Methods: Pts received sorafenib 400 mg bid by continuous oral dosing. Pts without prior systemic therapy for advanced disease and at least one uni-dimensional measurable lesion according to the RECIST-criteria were eligible for study entry. The primary objective was the proportion of evaluable patients with time to progression (PP-TTP12) of ≥ 12 weeks. A minimum of 37 evaluable pts (those completing at least 4 weeks [one cycle] of sorafenib therapy) were required to detect an increase in PP-TTP12 from 10 to 30% in a one stage design. Secondary endpoints were overall response, overall survival, toxicity according to Common Toxicity Criteria (CTC v3.0) and drug safety.
Results: A total of 47 pts with PC was enrolled between August 2004 and January 2005. One pt had to be excluded because of lack of a target lesion. The PP-TTP12 in the full analysis set of 46 pts was 26.1% (12 pts, 95%CI 14.3-41.1%) with one PR (not-confirmed) and 11 SD until 12 weeks. The null hypothesis PP-TTP12 ≤ 10% was rejected in a one-sided binominal test with p = 0.0015. Thus, this phase II trial concludes a significant effect and demonstrates efficacy with respect to the primary objective.
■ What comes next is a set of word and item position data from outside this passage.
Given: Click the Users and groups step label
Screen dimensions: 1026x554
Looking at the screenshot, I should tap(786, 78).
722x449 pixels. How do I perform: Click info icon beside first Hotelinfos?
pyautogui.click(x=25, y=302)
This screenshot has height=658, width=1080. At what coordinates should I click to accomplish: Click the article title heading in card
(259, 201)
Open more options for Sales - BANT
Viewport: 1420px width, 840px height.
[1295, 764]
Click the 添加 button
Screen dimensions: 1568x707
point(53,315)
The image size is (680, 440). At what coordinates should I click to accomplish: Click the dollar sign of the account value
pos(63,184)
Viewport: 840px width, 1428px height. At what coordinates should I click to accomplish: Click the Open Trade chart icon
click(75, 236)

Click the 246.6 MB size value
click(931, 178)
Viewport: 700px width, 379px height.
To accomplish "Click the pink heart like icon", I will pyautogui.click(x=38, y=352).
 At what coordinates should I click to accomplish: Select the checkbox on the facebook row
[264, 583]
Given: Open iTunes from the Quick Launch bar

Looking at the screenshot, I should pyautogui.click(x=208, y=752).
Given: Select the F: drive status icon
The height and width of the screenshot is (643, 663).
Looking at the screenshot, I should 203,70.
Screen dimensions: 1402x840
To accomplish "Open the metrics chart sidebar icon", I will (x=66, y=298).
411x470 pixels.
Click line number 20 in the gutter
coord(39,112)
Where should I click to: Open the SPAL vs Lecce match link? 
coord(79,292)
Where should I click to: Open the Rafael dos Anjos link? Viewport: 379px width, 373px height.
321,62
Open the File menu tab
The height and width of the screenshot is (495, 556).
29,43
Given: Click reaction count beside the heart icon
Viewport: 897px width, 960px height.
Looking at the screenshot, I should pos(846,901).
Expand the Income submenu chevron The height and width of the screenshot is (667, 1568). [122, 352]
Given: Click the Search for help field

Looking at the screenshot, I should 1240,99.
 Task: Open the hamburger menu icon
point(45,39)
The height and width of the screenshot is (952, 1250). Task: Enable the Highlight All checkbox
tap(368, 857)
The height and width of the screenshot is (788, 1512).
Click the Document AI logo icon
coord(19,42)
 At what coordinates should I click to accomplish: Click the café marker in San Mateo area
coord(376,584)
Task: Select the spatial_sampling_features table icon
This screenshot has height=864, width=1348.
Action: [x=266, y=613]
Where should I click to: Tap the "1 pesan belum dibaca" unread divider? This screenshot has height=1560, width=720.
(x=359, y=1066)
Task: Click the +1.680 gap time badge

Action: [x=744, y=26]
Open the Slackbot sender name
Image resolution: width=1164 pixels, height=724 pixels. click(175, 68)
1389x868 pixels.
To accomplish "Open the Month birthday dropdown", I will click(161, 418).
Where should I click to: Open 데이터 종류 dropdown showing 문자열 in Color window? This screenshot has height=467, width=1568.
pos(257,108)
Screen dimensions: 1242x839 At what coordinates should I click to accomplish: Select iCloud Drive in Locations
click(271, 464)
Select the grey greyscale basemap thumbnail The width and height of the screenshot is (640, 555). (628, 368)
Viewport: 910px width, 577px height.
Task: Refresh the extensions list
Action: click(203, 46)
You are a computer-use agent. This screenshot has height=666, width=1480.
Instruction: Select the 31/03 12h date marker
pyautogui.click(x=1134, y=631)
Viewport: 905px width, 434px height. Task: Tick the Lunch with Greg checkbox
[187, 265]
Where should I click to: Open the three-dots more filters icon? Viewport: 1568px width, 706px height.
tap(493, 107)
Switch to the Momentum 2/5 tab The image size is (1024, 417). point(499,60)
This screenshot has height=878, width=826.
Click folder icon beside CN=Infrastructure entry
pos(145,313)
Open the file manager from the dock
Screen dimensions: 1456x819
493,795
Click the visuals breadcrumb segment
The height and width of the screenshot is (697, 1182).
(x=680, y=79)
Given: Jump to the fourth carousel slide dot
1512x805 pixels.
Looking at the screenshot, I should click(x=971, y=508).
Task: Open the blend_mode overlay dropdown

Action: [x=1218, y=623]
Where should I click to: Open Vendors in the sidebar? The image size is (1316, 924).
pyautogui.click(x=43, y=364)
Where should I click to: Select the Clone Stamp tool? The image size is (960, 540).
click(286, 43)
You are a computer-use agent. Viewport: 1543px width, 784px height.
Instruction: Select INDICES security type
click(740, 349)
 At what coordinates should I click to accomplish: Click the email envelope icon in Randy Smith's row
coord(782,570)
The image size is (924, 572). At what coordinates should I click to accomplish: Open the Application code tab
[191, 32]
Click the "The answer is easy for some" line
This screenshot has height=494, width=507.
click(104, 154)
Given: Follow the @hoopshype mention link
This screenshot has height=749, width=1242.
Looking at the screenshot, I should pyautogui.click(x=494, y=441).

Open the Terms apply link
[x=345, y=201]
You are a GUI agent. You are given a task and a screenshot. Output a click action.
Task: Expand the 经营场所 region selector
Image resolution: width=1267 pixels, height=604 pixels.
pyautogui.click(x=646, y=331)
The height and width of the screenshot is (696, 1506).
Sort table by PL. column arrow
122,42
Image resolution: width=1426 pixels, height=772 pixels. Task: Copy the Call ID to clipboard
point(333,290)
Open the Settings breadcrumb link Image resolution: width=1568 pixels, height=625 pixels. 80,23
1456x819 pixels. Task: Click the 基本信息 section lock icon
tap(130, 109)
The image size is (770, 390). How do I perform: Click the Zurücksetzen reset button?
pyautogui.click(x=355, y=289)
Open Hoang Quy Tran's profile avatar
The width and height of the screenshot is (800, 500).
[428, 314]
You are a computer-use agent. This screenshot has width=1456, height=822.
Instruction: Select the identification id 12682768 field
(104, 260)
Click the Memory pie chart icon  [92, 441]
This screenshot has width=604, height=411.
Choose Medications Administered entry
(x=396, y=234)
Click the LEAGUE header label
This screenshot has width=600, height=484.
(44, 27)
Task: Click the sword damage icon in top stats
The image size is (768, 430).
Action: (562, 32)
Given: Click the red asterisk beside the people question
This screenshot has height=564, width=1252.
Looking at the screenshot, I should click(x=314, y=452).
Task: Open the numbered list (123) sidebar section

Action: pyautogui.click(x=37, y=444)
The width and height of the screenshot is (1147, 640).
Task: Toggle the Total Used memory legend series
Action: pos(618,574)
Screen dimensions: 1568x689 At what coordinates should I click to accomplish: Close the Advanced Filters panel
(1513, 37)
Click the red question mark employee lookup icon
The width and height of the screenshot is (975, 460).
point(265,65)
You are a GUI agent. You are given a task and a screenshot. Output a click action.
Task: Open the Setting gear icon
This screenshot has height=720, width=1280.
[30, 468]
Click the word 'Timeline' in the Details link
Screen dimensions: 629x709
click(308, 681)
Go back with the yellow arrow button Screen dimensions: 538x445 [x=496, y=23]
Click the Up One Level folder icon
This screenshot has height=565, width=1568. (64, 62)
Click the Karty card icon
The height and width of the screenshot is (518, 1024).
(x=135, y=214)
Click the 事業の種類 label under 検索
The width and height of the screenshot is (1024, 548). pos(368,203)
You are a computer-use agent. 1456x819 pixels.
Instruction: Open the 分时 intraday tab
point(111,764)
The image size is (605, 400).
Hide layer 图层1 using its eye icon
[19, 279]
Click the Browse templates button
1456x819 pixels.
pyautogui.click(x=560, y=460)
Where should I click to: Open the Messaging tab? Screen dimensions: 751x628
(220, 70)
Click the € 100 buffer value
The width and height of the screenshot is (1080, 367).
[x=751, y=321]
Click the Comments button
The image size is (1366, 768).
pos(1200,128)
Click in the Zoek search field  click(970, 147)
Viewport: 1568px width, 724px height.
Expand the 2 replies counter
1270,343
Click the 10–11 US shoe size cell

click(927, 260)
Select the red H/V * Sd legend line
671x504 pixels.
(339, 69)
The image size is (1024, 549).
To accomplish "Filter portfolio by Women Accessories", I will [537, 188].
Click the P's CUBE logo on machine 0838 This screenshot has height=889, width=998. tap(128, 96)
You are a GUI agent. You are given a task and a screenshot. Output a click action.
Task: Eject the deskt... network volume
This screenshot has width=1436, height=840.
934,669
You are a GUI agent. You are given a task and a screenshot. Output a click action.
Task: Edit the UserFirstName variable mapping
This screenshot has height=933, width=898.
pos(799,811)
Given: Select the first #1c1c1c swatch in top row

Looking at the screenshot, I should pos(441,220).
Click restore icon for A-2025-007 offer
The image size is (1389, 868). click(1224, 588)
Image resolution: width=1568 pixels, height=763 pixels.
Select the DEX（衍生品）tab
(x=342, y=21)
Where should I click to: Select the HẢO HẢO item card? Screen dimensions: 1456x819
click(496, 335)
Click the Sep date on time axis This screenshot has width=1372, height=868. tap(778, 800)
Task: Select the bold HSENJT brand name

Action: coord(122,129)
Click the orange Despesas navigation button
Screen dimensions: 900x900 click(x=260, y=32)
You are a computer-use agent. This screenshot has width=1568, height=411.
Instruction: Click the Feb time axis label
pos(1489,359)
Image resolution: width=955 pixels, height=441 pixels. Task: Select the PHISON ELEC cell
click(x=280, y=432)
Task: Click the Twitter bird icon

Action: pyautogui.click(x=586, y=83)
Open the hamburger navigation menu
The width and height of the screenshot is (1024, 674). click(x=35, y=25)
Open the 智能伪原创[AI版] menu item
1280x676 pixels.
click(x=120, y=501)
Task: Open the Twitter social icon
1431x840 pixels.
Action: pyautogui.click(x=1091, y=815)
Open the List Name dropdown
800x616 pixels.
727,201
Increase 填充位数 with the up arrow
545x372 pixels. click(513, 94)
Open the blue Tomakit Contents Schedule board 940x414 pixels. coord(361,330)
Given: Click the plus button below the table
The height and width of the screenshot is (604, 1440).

Median TTP was 6.3 wks (5.9-11.9 wks) with a 12-week rate of 30.1% (18.8-48.2%) and median survival was 21.7 wks (14.6-39.3 wks). All 47 pts are evaluable for toxicity and adverse events (AE). There were 19 grade 3&4 AE including two with definite relation to treatment (one hand-foot syndrome, one diarrhea).
Conclusion: Sorafenib demonstrates activity with respect to PP-TTP12 in pts with PC and has only mild toxicity on long-term continuous oral administration. Thus, further investigations in future trials are necessary.